* START Dataset records *
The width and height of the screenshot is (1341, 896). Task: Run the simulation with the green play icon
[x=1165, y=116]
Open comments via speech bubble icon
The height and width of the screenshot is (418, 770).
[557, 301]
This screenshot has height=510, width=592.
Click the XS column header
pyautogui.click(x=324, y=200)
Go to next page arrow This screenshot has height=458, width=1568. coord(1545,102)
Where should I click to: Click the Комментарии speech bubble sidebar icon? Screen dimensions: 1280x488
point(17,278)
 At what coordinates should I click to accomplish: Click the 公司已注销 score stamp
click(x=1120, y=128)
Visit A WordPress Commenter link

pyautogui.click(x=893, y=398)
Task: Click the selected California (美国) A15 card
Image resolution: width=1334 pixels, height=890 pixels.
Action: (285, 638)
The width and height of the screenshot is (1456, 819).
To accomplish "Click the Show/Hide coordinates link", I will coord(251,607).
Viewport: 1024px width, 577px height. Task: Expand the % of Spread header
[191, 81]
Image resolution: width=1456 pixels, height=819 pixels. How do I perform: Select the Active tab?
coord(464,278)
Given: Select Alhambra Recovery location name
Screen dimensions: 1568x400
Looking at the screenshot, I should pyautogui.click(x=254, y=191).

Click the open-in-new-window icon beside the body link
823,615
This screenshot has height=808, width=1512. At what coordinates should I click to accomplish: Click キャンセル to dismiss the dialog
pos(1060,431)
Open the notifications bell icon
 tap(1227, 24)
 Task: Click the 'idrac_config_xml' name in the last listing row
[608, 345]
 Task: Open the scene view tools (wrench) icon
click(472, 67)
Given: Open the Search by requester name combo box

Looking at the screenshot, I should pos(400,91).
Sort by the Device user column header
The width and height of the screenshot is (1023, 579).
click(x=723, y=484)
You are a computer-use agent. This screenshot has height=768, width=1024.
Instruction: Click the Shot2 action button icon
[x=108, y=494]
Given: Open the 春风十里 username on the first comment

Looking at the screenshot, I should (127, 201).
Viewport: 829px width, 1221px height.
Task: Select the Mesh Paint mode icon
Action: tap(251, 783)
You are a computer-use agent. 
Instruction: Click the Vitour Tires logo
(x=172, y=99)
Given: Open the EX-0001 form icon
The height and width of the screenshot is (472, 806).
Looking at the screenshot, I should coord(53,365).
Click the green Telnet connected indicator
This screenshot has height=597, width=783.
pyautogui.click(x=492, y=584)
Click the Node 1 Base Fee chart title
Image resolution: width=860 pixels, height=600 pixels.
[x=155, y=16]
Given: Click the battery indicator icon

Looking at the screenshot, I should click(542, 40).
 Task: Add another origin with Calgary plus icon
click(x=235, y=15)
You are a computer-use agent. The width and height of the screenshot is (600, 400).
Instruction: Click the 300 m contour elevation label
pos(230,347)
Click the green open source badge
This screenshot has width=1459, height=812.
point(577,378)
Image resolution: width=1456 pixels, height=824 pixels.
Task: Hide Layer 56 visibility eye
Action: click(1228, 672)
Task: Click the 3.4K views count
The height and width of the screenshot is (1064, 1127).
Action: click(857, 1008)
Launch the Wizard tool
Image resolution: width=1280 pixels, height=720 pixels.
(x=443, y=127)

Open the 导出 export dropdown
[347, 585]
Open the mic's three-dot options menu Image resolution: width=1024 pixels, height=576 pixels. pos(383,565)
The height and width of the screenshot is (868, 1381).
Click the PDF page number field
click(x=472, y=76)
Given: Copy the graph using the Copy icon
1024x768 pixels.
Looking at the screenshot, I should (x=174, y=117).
* END Dataset records *
● Aim of the exercise
Copy out the rows exactly as they appear, starting at the line that has "Given: Open the Search" and ending after the line that has "Open the mic's".

● Full response
Given: Open the Search by requester name combo box

Looking at the screenshot, I should pos(400,91).
Sort by the Device user column header
The width and height of the screenshot is (1023, 579).
click(x=723, y=484)
You are a computer-use agent. This screenshot has height=768, width=1024.
Instruction: Click the Shot2 action button icon
[x=108, y=494]
Given: Open the 春风十里 username on the first comment

Looking at the screenshot, I should (127, 201).
Viewport: 829px width, 1221px height.
Task: Select the Mesh Paint mode icon
Action: tap(251, 783)
You are a computer-use agent. 
Instruction: Click the Vitour Tires logo
(x=172, y=99)
Given: Open the EX-0001 form icon
The height and width of the screenshot is (472, 806).
Looking at the screenshot, I should coord(53,365).
Click the green Telnet connected indicator
This screenshot has height=597, width=783.
pyautogui.click(x=492, y=584)
Click the Node 1 Base Fee chart title
Image resolution: width=860 pixels, height=600 pixels.
[x=155, y=16]
Given: Click the battery indicator icon

Looking at the screenshot, I should click(542, 40).
 Task: Add another origin with Calgary plus icon
click(x=235, y=15)
You are a computer-use agent. The width and height of the screenshot is (600, 400).
Instruction: Click the 300 m contour elevation label
pos(230,347)
Click the green open source badge
This screenshot has width=1459, height=812.
point(577,378)
Image resolution: width=1456 pixels, height=824 pixels.
Task: Hide Layer 56 visibility eye
Action: click(1228, 672)
Task: Click the 3.4K views count
The height and width of the screenshot is (1064, 1127).
Action: click(857, 1008)
Launch the Wizard tool
Image resolution: width=1280 pixels, height=720 pixels.
(x=443, y=127)

Open the 导出 export dropdown
[347, 585]
Open the mic's three-dot options menu Image resolution: width=1024 pixels, height=576 pixels. pos(383,565)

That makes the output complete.